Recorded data
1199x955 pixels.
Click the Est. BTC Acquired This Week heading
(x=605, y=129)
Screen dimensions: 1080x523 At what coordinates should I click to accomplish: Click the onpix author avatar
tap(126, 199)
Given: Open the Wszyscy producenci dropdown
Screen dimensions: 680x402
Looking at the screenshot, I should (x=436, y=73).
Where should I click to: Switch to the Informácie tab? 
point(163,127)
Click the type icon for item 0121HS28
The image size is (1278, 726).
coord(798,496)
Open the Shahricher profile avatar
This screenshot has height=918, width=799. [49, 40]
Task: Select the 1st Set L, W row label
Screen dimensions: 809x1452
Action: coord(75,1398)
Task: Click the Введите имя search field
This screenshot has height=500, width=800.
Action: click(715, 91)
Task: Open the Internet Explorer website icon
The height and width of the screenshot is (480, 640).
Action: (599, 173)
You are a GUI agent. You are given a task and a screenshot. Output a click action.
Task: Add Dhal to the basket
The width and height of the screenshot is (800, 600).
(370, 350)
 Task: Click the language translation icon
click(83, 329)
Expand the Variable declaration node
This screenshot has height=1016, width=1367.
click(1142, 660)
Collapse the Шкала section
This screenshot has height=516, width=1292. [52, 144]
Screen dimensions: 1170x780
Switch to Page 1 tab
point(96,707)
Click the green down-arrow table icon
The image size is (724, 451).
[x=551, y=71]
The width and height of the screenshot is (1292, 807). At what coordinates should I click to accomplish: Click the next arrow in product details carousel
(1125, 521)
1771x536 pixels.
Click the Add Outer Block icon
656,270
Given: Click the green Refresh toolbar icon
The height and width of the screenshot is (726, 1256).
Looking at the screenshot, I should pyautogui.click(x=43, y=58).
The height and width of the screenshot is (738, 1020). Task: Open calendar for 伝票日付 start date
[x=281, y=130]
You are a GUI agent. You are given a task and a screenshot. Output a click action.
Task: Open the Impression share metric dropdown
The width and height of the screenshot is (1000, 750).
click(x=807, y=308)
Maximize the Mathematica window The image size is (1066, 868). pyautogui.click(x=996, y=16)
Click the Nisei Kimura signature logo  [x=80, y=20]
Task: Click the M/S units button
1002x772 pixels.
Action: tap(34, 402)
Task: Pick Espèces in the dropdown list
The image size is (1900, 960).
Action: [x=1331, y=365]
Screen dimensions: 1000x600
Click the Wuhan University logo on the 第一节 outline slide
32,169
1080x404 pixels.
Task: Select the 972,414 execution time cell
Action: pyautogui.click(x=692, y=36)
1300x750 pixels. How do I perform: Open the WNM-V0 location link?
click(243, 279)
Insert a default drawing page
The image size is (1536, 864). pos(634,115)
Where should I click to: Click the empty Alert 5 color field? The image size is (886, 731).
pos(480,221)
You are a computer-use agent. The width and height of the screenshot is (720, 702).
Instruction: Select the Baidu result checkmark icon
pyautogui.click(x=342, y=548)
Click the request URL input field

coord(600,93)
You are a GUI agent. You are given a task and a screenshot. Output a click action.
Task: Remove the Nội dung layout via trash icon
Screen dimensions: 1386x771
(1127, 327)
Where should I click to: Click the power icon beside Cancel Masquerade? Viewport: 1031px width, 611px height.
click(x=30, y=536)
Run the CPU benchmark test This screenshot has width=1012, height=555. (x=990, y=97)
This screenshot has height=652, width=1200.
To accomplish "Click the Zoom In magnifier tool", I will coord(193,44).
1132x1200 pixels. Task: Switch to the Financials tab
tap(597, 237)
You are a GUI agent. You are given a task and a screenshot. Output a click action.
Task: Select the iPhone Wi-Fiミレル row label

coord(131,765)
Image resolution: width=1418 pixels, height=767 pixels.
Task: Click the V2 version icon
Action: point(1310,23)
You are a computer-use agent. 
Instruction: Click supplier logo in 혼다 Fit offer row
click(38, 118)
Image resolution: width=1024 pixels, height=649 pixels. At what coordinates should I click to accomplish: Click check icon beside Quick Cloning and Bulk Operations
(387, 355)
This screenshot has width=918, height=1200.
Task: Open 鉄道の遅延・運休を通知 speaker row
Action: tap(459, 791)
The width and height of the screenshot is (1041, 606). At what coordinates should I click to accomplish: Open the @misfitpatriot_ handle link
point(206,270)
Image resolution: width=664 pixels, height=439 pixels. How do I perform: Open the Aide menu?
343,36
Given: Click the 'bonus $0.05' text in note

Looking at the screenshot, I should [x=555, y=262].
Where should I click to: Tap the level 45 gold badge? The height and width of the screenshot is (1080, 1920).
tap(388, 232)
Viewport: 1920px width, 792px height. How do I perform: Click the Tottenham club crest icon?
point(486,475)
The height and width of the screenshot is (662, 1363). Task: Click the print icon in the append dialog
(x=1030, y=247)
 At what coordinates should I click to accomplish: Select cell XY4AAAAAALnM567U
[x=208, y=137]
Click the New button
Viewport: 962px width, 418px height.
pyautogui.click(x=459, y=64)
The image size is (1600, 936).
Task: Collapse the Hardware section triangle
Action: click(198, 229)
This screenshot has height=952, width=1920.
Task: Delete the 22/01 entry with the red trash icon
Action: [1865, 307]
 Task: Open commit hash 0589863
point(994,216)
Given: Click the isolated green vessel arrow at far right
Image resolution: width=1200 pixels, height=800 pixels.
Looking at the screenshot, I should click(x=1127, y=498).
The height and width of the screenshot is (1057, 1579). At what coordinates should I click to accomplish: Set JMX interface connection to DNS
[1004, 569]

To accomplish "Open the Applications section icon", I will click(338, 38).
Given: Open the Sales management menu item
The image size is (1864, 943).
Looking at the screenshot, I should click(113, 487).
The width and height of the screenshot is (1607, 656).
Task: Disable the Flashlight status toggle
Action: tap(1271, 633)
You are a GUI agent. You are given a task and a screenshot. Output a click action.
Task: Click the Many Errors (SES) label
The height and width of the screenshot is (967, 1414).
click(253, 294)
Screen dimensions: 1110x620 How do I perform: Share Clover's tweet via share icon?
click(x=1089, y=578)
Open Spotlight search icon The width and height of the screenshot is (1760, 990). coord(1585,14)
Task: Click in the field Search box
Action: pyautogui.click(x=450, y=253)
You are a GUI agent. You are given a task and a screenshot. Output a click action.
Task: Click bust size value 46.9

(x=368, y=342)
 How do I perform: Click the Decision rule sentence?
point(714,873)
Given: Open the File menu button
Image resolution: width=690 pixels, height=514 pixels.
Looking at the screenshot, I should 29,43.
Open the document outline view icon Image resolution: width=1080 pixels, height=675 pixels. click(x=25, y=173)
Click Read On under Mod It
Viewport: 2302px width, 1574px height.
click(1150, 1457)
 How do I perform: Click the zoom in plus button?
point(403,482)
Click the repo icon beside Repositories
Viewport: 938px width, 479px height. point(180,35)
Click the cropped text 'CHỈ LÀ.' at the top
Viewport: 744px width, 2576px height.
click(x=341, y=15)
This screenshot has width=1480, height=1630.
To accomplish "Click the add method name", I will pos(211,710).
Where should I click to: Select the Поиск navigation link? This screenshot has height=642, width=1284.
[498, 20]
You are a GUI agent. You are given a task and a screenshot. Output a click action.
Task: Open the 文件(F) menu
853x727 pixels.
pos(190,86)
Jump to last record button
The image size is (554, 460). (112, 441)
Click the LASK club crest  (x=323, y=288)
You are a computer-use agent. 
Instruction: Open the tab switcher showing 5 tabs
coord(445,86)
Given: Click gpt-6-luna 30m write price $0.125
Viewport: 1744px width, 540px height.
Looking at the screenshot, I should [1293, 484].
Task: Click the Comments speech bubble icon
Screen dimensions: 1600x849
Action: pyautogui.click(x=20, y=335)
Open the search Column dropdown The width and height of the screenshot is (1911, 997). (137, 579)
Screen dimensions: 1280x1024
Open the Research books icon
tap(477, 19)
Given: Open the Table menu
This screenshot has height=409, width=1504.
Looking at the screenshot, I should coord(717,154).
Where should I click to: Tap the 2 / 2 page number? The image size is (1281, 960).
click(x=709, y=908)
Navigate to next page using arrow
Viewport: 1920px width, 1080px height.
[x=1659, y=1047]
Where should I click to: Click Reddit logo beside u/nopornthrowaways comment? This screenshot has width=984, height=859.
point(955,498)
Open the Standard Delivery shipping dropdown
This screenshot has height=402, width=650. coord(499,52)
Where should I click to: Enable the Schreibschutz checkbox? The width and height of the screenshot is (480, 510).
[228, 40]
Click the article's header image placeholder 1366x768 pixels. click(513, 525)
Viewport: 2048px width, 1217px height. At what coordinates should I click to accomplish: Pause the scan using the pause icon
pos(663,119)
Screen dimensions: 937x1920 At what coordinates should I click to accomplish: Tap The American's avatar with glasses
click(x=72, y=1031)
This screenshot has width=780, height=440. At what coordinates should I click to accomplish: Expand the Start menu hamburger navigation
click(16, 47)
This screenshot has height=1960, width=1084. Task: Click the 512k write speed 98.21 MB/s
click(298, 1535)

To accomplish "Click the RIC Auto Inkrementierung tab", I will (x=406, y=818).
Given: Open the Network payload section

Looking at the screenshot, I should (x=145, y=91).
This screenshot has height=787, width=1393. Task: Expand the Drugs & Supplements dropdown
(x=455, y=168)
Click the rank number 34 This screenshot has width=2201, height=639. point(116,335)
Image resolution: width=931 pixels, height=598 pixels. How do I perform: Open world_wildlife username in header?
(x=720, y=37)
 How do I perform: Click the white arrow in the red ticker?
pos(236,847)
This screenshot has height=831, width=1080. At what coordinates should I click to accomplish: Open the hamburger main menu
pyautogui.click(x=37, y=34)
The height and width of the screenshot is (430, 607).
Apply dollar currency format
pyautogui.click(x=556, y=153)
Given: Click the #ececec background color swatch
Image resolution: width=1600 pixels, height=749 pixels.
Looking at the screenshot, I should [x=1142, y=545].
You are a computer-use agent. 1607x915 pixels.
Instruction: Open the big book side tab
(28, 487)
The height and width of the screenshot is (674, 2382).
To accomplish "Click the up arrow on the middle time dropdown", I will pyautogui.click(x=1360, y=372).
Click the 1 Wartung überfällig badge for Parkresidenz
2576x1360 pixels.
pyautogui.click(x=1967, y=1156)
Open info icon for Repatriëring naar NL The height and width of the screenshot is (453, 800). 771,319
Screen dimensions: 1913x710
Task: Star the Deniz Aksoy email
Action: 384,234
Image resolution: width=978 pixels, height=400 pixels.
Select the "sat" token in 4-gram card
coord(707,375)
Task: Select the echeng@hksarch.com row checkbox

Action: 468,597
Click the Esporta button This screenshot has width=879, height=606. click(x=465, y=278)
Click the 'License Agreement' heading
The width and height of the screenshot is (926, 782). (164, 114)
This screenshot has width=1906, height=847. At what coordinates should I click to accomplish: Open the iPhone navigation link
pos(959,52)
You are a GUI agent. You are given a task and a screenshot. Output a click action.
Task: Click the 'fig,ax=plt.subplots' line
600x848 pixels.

§ **What is expected**
In which lines of the records does the word "will" appear? Copy each of them.

§ **Result of the task**
To accomplish "Click the Zoom In magnifier tool", I will coord(193,44).
To accomplish "Open the Applications section icon", I will click(338, 38).
To accomplish "Click the add method name", I will pos(211,710).
To accomplish "Click the RIC Auto Inkrementierung tab", I will (x=406, y=818).
To accomplish "Click the up arrow on the middle time dropdown", I will pyautogui.click(x=1360, y=372).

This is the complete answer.